(Written task) Could you copy out the records verbatim, from the line with "Where should I click to: Click the 14476" to the line with "Looking at the screenshot, I should pos(335,236)."?

(Entries on where items appear)
§ §
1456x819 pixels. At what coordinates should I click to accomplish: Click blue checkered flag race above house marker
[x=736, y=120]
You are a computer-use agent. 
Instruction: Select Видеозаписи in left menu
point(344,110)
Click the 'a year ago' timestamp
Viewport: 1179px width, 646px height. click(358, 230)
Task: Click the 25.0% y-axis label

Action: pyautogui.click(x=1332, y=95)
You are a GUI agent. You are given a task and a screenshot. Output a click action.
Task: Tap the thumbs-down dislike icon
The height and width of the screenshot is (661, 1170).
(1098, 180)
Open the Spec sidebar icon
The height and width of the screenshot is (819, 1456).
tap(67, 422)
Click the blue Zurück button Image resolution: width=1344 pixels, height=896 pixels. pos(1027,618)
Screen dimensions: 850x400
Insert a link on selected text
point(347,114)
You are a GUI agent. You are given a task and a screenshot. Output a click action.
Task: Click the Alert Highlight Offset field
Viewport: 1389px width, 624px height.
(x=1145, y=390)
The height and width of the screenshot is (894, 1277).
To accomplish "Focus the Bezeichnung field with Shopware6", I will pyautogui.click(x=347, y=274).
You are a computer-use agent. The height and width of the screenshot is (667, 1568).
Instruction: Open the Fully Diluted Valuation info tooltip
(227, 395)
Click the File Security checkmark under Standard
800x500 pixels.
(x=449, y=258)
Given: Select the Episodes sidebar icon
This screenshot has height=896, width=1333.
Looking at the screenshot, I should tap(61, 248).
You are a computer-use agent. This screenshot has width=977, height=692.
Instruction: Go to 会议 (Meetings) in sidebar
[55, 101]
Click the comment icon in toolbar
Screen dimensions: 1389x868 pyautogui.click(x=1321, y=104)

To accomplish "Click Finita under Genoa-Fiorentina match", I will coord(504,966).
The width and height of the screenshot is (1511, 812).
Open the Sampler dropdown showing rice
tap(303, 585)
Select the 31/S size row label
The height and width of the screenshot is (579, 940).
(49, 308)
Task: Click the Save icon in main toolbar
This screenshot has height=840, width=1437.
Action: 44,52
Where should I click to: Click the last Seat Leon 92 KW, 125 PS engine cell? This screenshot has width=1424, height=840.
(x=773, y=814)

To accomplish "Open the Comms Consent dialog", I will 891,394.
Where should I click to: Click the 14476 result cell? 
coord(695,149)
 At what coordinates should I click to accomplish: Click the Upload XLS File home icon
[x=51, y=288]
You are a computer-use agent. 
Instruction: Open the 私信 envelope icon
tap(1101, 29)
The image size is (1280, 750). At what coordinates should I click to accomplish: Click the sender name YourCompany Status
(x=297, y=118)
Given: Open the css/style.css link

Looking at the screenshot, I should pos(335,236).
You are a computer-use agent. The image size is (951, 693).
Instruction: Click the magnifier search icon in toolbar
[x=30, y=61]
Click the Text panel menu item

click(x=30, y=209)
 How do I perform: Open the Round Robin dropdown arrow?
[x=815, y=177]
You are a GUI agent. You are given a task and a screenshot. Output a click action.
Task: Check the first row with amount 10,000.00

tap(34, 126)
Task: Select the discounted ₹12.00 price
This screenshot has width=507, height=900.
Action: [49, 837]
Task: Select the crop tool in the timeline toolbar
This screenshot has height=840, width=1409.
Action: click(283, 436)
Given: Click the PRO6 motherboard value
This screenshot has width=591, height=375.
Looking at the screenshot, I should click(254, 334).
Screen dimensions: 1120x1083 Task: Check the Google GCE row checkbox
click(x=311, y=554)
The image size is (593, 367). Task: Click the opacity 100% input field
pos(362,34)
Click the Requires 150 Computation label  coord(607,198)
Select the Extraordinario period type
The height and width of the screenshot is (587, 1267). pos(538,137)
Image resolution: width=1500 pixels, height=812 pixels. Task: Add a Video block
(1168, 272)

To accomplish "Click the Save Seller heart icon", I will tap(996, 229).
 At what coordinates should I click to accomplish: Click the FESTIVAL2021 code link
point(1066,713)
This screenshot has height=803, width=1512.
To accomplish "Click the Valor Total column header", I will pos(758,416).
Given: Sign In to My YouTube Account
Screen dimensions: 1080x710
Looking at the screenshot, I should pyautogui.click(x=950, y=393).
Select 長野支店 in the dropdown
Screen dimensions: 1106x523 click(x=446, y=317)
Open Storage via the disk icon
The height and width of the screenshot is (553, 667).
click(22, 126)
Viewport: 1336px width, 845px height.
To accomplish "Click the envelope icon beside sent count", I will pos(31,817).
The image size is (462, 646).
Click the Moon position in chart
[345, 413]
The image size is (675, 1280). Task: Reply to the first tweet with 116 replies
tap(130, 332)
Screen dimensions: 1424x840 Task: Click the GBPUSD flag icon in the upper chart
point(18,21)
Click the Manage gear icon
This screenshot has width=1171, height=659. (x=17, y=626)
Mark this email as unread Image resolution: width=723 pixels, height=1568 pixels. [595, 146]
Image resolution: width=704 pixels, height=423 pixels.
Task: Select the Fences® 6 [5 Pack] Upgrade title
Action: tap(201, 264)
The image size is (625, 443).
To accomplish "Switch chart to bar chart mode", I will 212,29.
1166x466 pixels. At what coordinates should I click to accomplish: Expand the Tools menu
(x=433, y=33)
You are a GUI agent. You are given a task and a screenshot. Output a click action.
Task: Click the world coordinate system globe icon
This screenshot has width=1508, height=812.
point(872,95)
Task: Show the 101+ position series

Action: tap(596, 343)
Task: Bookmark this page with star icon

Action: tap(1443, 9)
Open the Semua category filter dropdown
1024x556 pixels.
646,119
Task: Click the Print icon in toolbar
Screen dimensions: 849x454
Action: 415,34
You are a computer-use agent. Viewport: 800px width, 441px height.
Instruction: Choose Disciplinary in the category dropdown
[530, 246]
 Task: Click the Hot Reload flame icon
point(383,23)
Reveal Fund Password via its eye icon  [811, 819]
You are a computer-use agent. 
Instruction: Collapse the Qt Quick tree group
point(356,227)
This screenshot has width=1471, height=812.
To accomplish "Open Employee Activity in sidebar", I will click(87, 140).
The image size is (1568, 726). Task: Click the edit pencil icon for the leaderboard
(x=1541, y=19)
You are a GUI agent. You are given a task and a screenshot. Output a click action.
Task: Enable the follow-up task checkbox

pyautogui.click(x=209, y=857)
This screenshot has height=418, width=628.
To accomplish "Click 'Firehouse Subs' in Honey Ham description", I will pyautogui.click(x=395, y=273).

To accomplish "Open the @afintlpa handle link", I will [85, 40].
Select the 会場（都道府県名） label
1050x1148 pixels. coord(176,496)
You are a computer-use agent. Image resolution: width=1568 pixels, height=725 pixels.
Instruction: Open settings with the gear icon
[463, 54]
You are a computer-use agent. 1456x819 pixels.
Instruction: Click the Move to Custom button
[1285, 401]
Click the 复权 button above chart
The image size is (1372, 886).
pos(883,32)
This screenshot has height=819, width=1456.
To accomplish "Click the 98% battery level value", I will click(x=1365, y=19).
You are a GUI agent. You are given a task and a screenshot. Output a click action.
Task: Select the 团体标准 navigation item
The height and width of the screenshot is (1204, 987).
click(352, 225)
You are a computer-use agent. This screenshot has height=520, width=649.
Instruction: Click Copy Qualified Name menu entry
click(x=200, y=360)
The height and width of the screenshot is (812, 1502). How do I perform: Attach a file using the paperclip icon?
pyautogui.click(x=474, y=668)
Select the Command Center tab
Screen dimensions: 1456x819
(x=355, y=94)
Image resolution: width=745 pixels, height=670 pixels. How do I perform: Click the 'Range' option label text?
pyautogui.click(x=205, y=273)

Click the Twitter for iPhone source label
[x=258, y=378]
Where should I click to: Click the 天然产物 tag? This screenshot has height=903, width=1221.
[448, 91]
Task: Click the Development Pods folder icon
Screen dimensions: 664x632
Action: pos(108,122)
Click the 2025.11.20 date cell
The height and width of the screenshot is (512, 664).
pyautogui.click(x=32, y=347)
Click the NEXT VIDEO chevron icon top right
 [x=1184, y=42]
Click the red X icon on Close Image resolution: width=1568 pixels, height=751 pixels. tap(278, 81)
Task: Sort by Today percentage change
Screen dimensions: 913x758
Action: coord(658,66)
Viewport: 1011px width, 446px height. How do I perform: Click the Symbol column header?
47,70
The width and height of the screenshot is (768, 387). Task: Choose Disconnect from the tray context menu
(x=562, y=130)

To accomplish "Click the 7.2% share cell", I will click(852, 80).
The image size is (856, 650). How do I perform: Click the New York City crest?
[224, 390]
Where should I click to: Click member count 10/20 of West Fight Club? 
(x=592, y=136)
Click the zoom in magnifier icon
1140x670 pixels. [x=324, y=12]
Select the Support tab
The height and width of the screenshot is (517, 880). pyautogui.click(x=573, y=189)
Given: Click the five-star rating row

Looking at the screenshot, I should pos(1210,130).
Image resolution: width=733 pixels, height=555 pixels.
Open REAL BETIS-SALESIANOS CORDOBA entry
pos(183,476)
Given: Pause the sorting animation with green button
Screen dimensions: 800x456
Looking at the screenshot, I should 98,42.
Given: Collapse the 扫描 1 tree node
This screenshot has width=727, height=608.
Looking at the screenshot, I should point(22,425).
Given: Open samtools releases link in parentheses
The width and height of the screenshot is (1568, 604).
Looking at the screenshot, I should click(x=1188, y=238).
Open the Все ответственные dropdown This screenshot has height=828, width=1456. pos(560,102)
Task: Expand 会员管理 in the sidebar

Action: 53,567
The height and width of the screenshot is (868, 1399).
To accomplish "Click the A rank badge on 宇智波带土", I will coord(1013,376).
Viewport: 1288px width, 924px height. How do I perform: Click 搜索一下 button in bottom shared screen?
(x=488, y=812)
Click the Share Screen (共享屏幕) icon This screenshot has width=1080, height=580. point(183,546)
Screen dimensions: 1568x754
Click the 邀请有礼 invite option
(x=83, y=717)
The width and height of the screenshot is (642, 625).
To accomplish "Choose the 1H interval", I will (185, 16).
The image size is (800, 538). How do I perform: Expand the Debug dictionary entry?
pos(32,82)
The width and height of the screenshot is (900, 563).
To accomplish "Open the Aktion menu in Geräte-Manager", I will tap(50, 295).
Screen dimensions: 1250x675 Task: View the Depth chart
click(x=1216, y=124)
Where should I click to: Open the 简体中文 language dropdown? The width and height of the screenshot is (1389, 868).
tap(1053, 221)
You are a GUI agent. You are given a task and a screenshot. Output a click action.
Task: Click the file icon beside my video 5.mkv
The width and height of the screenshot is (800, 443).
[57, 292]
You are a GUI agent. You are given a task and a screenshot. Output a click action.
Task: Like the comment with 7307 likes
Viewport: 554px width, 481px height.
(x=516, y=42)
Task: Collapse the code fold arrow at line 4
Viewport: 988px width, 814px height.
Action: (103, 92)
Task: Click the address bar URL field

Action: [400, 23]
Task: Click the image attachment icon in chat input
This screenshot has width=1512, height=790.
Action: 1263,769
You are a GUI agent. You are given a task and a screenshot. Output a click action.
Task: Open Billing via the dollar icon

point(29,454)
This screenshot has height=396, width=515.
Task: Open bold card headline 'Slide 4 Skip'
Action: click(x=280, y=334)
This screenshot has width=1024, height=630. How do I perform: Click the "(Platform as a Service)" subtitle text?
§ §
(Reply to the exercise)
Where should I click to: Click the 14476 result cell? 
coord(695,149)
 At what coordinates should I click to accomplish: Click the Upload XLS File home icon
[x=51, y=288]
You are a computer-use agent. 
Instruction: Open the 私信 envelope icon
tap(1101, 29)
The image size is (1280, 750). At what coordinates should I click to accomplish: Click the sender name YourCompany Status
(x=297, y=118)
Given: Open the css/style.css link

Looking at the screenshot, I should pos(335,236).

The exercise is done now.